**YOUR INSTRUCTIONS:** Pull out every line below that holds the word "checkbox".

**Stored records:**
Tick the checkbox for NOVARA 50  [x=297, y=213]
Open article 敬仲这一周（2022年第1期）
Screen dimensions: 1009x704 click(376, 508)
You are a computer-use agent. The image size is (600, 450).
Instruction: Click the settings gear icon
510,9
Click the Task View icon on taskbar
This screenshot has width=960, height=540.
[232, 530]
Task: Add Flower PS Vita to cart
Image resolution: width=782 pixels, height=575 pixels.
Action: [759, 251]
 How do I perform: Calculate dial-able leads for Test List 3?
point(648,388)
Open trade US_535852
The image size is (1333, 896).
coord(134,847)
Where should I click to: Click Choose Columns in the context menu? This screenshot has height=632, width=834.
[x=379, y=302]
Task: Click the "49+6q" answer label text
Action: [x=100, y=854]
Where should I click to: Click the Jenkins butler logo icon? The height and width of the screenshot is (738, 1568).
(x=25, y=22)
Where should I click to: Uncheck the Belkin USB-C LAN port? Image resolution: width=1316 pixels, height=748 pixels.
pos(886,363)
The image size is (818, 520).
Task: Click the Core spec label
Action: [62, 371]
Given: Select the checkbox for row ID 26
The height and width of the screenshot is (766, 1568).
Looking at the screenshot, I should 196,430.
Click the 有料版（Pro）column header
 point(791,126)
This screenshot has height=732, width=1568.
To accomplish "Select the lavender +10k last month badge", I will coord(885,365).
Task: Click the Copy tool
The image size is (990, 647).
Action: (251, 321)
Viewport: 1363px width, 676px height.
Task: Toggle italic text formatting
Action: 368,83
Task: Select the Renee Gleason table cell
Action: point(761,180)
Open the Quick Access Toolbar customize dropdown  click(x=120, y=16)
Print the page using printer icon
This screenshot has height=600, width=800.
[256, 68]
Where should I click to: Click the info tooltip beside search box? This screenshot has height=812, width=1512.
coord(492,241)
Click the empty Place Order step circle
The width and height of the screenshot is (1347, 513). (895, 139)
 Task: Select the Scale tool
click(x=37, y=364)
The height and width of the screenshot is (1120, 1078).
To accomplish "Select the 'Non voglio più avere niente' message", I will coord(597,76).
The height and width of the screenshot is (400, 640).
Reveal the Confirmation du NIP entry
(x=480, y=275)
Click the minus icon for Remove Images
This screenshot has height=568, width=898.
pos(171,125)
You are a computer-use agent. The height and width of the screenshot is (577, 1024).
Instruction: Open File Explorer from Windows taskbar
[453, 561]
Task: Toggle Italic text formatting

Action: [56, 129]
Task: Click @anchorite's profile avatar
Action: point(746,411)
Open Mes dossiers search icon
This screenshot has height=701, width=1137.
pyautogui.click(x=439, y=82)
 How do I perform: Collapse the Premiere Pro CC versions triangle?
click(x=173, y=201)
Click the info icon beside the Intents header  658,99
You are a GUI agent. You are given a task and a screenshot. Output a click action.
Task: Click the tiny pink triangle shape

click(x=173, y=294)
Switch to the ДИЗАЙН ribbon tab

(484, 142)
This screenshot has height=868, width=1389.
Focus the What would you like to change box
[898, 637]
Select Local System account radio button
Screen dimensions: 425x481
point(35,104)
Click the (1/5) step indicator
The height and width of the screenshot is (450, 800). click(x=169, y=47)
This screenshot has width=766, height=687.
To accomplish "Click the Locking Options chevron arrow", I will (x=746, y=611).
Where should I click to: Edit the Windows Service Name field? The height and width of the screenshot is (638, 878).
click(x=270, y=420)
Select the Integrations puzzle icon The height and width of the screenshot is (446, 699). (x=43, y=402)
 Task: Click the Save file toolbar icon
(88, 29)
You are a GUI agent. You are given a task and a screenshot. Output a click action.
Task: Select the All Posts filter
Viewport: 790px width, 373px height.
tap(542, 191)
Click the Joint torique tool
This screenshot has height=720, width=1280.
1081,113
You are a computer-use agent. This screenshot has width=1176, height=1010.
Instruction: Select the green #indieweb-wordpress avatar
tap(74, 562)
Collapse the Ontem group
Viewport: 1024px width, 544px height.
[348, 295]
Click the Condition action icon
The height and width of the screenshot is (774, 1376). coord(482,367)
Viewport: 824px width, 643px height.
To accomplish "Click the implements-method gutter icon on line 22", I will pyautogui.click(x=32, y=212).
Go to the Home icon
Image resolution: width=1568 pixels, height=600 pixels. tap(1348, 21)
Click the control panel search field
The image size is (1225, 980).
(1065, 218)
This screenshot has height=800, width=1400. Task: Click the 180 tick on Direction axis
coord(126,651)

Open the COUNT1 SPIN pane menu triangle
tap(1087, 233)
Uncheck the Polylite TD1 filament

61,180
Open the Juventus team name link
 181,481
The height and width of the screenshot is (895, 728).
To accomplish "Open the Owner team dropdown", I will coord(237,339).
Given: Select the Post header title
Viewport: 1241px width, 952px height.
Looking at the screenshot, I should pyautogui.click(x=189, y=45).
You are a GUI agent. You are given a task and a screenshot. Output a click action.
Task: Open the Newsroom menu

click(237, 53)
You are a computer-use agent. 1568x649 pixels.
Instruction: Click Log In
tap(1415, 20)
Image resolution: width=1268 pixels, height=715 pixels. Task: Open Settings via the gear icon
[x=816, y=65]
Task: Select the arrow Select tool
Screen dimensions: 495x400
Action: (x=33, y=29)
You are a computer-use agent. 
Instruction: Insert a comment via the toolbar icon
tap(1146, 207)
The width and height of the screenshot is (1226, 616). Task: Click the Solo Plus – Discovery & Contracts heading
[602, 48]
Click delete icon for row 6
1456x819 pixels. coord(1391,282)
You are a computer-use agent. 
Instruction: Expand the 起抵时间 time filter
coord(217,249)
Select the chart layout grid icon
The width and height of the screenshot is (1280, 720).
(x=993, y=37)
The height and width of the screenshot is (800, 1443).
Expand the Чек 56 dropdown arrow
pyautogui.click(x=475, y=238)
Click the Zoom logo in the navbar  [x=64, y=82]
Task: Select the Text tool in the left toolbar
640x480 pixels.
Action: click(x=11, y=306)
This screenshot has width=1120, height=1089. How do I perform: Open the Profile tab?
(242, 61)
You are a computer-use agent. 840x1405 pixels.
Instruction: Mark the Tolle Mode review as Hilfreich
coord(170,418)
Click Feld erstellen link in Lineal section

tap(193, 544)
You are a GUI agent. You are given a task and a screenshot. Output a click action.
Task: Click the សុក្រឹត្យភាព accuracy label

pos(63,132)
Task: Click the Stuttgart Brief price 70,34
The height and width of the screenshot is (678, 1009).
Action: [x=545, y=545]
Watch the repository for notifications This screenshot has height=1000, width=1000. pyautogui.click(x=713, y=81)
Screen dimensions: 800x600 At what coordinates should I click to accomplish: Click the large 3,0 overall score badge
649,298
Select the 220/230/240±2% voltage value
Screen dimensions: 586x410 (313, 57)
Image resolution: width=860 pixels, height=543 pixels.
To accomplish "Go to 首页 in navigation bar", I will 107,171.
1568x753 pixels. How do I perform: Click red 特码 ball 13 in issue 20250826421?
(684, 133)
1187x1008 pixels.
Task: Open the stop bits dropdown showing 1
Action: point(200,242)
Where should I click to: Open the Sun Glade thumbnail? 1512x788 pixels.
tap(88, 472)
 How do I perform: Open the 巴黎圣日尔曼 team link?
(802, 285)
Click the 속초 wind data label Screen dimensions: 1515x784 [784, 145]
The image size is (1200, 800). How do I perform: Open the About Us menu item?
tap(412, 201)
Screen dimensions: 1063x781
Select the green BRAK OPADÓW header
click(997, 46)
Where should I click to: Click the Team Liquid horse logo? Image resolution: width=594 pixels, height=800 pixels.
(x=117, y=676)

**YOUR SOLUTION:**
Tick the checkbox for NOVARA 50  [x=297, y=213]
Given: Select the checkbox for row ID 26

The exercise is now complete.